### RECORDS SUPPLIED
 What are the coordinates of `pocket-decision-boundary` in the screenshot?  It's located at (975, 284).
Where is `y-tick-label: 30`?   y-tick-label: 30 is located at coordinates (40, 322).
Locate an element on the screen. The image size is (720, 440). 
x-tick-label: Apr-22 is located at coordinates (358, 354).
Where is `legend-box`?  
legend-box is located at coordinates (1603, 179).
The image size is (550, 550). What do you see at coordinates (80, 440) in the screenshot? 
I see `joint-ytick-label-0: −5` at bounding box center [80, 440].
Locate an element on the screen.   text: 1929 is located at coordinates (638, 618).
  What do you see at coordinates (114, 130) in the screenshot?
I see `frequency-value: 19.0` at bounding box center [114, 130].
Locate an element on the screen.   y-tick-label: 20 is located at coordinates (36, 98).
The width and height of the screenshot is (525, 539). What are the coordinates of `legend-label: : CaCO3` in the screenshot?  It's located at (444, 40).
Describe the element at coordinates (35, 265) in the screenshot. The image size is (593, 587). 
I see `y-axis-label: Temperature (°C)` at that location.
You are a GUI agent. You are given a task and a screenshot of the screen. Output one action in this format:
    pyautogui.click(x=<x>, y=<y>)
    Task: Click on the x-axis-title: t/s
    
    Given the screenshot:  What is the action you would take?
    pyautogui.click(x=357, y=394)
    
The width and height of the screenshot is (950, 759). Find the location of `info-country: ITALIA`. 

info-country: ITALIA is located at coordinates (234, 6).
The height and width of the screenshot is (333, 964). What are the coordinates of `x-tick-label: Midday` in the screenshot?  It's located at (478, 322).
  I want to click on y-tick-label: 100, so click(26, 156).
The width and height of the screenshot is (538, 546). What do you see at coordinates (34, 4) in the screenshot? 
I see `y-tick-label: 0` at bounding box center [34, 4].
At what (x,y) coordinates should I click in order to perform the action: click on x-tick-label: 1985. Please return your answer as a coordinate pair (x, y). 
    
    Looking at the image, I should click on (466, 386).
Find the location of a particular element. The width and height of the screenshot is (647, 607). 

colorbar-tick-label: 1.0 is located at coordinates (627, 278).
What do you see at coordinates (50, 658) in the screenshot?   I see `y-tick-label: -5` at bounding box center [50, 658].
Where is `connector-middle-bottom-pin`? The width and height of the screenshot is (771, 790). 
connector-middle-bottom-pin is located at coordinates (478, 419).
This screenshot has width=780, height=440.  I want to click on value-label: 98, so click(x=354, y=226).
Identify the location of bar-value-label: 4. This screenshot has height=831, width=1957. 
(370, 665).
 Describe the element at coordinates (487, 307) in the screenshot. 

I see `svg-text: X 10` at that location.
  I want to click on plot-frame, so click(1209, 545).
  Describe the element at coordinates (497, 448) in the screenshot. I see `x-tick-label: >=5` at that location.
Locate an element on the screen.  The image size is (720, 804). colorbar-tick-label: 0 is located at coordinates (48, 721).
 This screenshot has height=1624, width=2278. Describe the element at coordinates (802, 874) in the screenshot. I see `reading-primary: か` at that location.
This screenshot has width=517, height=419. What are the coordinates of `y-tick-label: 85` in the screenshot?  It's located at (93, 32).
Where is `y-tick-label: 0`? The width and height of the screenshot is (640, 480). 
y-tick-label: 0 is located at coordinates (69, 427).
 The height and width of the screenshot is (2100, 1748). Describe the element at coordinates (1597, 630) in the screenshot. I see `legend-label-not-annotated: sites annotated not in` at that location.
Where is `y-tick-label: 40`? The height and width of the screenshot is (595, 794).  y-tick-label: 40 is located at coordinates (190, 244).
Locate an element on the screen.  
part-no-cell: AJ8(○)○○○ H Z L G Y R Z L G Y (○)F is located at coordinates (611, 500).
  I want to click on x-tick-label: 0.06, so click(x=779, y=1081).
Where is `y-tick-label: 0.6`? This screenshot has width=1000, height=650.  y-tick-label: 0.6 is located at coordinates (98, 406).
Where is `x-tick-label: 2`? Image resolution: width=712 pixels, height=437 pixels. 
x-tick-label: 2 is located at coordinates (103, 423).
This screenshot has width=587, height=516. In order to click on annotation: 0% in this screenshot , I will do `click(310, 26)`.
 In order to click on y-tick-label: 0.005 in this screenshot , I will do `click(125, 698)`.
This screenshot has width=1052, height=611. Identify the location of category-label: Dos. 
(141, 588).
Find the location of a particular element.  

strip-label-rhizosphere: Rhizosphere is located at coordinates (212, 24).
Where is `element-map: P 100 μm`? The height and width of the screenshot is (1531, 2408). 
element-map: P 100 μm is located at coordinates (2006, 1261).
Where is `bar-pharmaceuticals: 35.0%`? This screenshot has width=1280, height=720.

### WORK REQUEST
Copy every one of the rows above back out word for word, keeping their order and line breaks.

### EXERCISE RESULT
 What are the coordinates of `pocket-decision-boundary` in the screenshot?  It's located at (975, 284).
Where is `y-tick-label: 30`?   y-tick-label: 30 is located at coordinates (40, 322).
Locate an element on the screen. The image size is (720, 440). 
x-tick-label: Apr-22 is located at coordinates (358, 354).
Where is `legend-box`?  
legend-box is located at coordinates (1603, 179).
The image size is (550, 550). What do you see at coordinates (80, 440) in the screenshot? 
I see `joint-ytick-label-0: −5` at bounding box center [80, 440].
Locate an element on the screen.   text: 1929 is located at coordinates (638, 618).
  What do you see at coordinates (114, 130) in the screenshot?
I see `frequency-value: 19.0` at bounding box center [114, 130].
Locate an element on the screen.   y-tick-label: 20 is located at coordinates (36, 98).
The width and height of the screenshot is (525, 539). What are the coordinates of `legend-label: : CaCO3` in the screenshot?  It's located at (444, 40).
Describe the element at coordinates (35, 265) in the screenshot. The image size is (593, 587). 
I see `y-axis-label: Temperature (°C)` at that location.
You are a GUI agent. You are given a task and a screenshot of the screen. Output one action in this format:
    pyautogui.click(x=<x>, y=<y>)
    Task: Click on the x-axis-title: t/s
    
    Given the screenshot:  What is the action you would take?
    pyautogui.click(x=357, y=394)
    
The width and height of the screenshot is (950, 759). Find the location of `info-country: ITALIA`. 

info-country: ITALIA is located at coordinates (234, 6).
The height and width of the screenshot is (333, 964). What are the coordinates of `x-tick-label: Midday` in the screenshot?  It's located at (478, 322).
  I want to click on y-tick-label: 100, so click(26, 156).
The width and height of the screenshot is (538, 546). What do you see at coordinates (34, 4) in the screenshot? 
I see `y-tick-label: 0` at bounding box center [34, 4].
At what (x,y) coordinates should I click in order to perform the action: click on x-tick-label: 1985. Please return your answer as a coordinate pair (x, y). 
    
    Looking at the image, I should click on (466, 386).
Find the location of a particular element. The width and height of the screenshot is (647, 607). 

colorbar-tick-label: 1.0 is located at coordinates (627, 278).
What do you see at coordinates (50, 658) in the screenshot?   I see `y-tick-label: -5` at bounding box center [50, 658].
Where is `connector-middle-bottom-pin`? The width and height of the screenshot is (771, 790). 
connector-middle-bottom-pin is located at coordinates (478, 419).
This screenshot has width=780, height=440.  I want to click on value-label: 98, so click(x=354, y=226).
Identify the location of bar-value-label: 4. This screenshot has height=831, width=1957. 
(370, 665).
 Describe the element at coordinates (487, 307) in the screenshot. 

I see `svg-text: X 10` at that location.
  I want to click on plot-frame, so click(1209, 545).
  Describe the element at coordinates (497, 448) in the screenshot. I see `x-tick-label: >=5` at that location.
Locate an element on the screen.  The image size is (720, 804). colorbar-tick-label: 0 is located at coordinates (48, 721).
 This screenshot has height=1624, width=2278. Describe the element at coordinates (802, 874) in the screenshot. I see `reading-primary: か` at that location.
This screenshot has width=517, height=419. What are the coordinates of `y-tick-label: 85` in the screenshot?  It's located at (93, 32).
Where is `y-tick-label: 0`? The width and height of the screenshot is (640, 480). 
y-tick-label: 0 is located at coordinates (69, 427).
 The height and width of the screenshot is (2100, 1748). Describe the element at coordinates (1597, 630) in the screenshot. I see `legend-label-not-annotated: sites annotated not in` at that location.
Where is `y-tick-label: 40`? The height and width of the screenshot is (595, 794).  y-tick-label: 40 is located at coordinates (190, 244).
Locate an element on the screen.  
part-no-cell: AJ8(○)○○○ H Z L G Y R Z L G Y (○)F is located at coordinates (611, 500).
  I want to click on x-tick-label: 0.06, so click(x=779, y=1081).
Where is `y-tick-label: 0.6`? This screenshot has width=1000, height=650.  y-tick-label: 0.6 is located at coordinates (98, 406).
Where is `x-tick-label: 2`? Image resolution: width=712 pixels, height=437 pixels. 
x-tick-label: 2 is located at coordinates (103, 423).
This screenshot has width=587, height=516. In order to click on annotation: 0% in this screenshot , I will do `click(310, 26)`.
 In order to click on y-tick-label: 0.005 in this screenshot , I will do `click(125, 698)`.
This screenshot has width=1052, height=611. Identify the location of category-label: Dos. 
(141, 588).
Find the location of a particular element.  

strip-label-rhizosphere: Rhizosphere is located at coordinates (212, 24).
Where is `element-map: P 100 μm`? The height and width of the screenshot is (1531, 2408). 
element-map: P 100 μm is located at coordinates (2006, 1261).
Where is `bar-pharmaceuticals: 35.0%`? This screenshot has width=1280, height=720.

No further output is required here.